A 10-week intermediate strength and conditioning program for Brazilian Jiu-Jitsu practitioners using linear periodization and movement-pattern focus.

Static — this skill doesn't adapt to your week.

Tags: BJJ, strength, conditioning, periodization, grappler

Tools used

Procedure

Procedure

  1. Phase 1: Accumulation (Weeks 1–4)

    • Create 4 weeks of training using create_week.
    • In each week, create two workout sessions (Day A and Day B) using create_workout.
    • Day A (Posterior/Pull):
      • Deadlift (Conventional/RDL): 3–5 sets × 3–5 reps. Note: "Push the floor away; squeeze oranges in armpits."
      • Weighted Pull-Up: 3 sets × 5–8 reps. Note: "Drive elbows toward hips."
      • Kettlebell Row: 3 sets × 8–10 reps. Note: "Pull weight to hip."
      • Hanging Leg Raise: 3 sets × 10–12 reps. Note: "Curl pelvis toward ribs."
      • Grip Hangs: 3 sets × Max Time. Note: "Crush the bar."
    • Day B (Anterior/Push):
      • Front Squat: 3–5 sets × 3–5 reps. Note: "Elbows high; vertical torso."
      • Overhead Press: 3 sets × 5–8 reps. Note: "Squeeze glutes; punch ceiling."
      • Floor Press/Pushup: 3 sets × 8–10 reps. Note: "Mimics pushing off an opponent."
      • Turkish Get-Up: 3 sets × 1 rep per side. Note: "Move with control."
      • Kettlebell Swings: 3 sets × 15–20 reps. Note: "Snap hips; horizontal power."
    • Program linear progression: Increase load by 2.5%–5% weekly at RPE 6–8.
  2. Phase 2: Recovery/Deload (Week 5)

    • Create Week 5 with 50% of the usual set volume.
    • Reduce intensity (RPE 4–5) and reduce load by 30%.
    • Add a note using create_note regarding "Supercompensation" and CNS recovery.
  3. Phase 3: Intensification (Weeks 6–9)

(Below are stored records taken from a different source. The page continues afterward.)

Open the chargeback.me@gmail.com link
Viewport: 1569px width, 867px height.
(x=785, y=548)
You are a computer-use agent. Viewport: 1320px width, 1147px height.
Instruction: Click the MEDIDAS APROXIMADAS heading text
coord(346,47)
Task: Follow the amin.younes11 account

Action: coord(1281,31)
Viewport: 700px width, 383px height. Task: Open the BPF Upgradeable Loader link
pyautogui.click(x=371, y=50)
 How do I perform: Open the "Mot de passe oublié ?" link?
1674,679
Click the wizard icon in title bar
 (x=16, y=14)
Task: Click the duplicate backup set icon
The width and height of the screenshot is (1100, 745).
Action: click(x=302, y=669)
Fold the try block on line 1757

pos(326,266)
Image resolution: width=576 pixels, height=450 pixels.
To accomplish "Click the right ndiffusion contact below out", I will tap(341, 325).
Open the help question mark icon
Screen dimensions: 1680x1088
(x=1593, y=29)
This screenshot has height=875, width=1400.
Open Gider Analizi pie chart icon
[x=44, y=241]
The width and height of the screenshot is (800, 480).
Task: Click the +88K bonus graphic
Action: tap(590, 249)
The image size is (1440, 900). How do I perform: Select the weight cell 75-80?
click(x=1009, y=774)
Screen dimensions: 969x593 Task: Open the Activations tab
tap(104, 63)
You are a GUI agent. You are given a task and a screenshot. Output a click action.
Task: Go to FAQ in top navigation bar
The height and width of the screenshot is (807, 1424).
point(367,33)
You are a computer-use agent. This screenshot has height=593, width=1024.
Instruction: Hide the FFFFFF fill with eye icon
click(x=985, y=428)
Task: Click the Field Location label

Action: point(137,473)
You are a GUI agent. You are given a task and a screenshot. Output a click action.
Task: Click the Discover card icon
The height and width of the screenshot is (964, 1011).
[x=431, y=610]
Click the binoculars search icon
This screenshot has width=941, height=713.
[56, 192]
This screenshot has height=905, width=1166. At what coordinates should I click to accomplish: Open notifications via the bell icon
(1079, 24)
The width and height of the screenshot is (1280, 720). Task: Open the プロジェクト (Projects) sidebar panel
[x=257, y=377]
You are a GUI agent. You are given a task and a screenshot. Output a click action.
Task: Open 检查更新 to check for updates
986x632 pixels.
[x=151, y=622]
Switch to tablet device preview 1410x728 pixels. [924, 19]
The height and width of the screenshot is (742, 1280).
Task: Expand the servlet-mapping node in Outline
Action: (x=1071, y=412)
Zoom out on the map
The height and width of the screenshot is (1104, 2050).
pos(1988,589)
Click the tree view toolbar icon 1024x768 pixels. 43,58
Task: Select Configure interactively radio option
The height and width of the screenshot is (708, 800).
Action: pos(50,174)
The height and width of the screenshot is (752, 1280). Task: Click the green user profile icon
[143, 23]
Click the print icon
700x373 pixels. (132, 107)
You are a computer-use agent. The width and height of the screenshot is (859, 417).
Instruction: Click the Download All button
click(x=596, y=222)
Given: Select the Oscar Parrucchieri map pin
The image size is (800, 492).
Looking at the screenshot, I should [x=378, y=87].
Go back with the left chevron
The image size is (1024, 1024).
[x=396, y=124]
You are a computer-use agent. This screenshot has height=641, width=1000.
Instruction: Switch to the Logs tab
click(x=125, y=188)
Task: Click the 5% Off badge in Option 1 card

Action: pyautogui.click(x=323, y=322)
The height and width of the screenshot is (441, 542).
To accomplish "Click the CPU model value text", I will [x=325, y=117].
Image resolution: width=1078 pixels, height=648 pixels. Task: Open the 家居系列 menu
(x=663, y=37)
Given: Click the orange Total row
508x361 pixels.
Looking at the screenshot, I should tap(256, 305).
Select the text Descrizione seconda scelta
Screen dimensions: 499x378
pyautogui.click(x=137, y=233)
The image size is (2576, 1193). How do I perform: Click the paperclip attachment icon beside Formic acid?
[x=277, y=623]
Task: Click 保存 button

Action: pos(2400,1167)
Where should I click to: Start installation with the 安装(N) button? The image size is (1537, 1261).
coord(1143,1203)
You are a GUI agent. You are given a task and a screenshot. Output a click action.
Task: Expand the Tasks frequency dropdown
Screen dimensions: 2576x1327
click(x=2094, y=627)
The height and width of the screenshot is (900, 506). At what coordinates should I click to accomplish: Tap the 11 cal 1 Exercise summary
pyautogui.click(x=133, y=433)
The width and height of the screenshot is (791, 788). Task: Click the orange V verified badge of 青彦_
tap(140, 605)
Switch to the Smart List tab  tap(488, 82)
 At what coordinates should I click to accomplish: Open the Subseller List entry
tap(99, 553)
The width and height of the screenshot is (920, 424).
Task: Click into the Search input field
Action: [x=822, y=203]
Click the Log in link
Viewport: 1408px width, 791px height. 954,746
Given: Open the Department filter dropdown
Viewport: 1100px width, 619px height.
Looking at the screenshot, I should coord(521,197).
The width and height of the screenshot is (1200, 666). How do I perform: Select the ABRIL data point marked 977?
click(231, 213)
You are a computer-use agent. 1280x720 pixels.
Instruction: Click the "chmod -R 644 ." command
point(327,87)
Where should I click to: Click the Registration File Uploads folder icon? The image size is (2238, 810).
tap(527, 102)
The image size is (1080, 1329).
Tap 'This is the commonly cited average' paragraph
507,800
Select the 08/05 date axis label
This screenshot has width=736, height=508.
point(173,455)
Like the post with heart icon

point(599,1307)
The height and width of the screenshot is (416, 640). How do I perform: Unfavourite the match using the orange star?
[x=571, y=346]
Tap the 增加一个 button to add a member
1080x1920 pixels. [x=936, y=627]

    • Create 4 weeks using high load/low reps.
    • Target RPE 8–9.
    • Maintain the same exercise selection from Phase 1 but prioritize maximal strength and power.
    • Continue the 2.5%–5% load progression from the Week 4 baseline.
  4. Phase 4: Taper (Week 10)

    • Create Week 10 with very low volume.
    • Keep intensity moderate (RPE 6–7) to ensure peak readiness for BJJ training.
  5. Operational Setup

    • Check get_user_preferences for existing equipment (Kettlebells, Barbells).
    • Use add_exercise to populate the specific BJJ-informed cues for every movement pattern.
    • Use create_note to provide the "Warm-up" instructions: 5-10 mins dynamic mobility including prying squats, halos, and bird-dogs.